GSYİH'yi veya daha doğrusu nüfusun gerçek gelirini ikiye katlama görevinin ekonomik alanda değil, güç, ideoloji ve ahlak alanında - bürokrasinin geri tepmelerini durdurarak - kolayca çözüldüğünü söylemek yeterli. Köylü veya sosyal-komünist arketip, her zamanki anlayışıyla gizli bir durumdadır ve 2040'a kadar uyanır ve bununla birlikte büyük bir sendika devletinin ideallerinin, yeni bir baskının SSCB'sinin geri dönüşü mümkündür. Ancak bu zamana gelindiğinde, gezegensel antropolojik bir dönüşün zamanı da geliyor ve zamanımızın ana siyasi oyuncuları ABD ve Çin, ciddi bir sistemik kriz durumunda olacak. Bu zamana kadar Rusya, dünyamızın birçok kutbundaki kültürlerin, dinlerin ve ideolojilerin sentezi ve uyumunun merkezi olan manevi bir merkez olarak özel misyonunu yerine getirmek zorundadır ve buna hazır olacaktır.
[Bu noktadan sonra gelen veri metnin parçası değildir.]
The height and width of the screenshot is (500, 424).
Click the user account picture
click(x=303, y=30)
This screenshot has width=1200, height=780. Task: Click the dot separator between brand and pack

Eminim ki bu zamana kadar insanlar, değişim çağlarında sakin bir denizdeki bir tsunami gibi bizi sollayan, kendi fraktal ritminde yaşayan ve gelişen tarihsel yasaların sonuçlarını anlamayı ve kabul etmeyi öğreneceklerdir.

. Andreev A.Yu., Borodkin L.I., Levanov M.I. Sosyal bilimlerde sinerji, gelişim yolları, tehlikeler ve umutlar // Fikir çemberi: tarihsel bilgi biliminde makro ve mikro yaklaşımlar. Minsk, 1998.

Bestuzhev-Lada I.V. “Uluslararası Gelecek Araştırmaları Akademisi” // Rus Felsefe Derneği Bülteni. 1, 2004.

Budanov V. G. Gelişen sistemlerde ritim basamaklarının sinerjisi // Rusya Doğa Bilimleri Akademisi'nin yıldönümü oturumunun tutanakları: “Leonardo. 20. yüzyılın Da Vinci'si. A.L. Chizhevsky'nin 100. yıldönümüne" M. 1997.

Budanov V.G. Ritmik basamaklar yöntemi: gelişen sistemlerde zamanın fraktal doğası üzerine. Sinerjetik. Seminerin tutanakları. T.2. M. MSU 1999, s. 36-54.

Budanov V.G. Ritim basamakları ve kozmik bağlantılardaki rolleri. // Gezegensel çevre krizi koşullarında yaşam stratejisi. T.1. St.Petersburg Beşeri bilimler. 2002, s.207-218

Budanov V.G. Rus tarihinin ritim basamakları. //Rusya'nın dinamik gelişimi için stratejiler. Kendi kendini organize etme ve yönetme birliği. Uluslararası sempozyum "21. yüzyılda insanlığın sorunlarının çözümünde sinerji: okullar arası diyalog." Cilt 3. bölüm 2. M. 2004. s. 31-33

Budanov V.G. Ritim tarihte basamaklanır. // Uluslararası Konferans Bildirileri “Sosyal ve Ekonomik Dinamiklerin Matematiksel Modellenmesi” M. RGSU. 2004.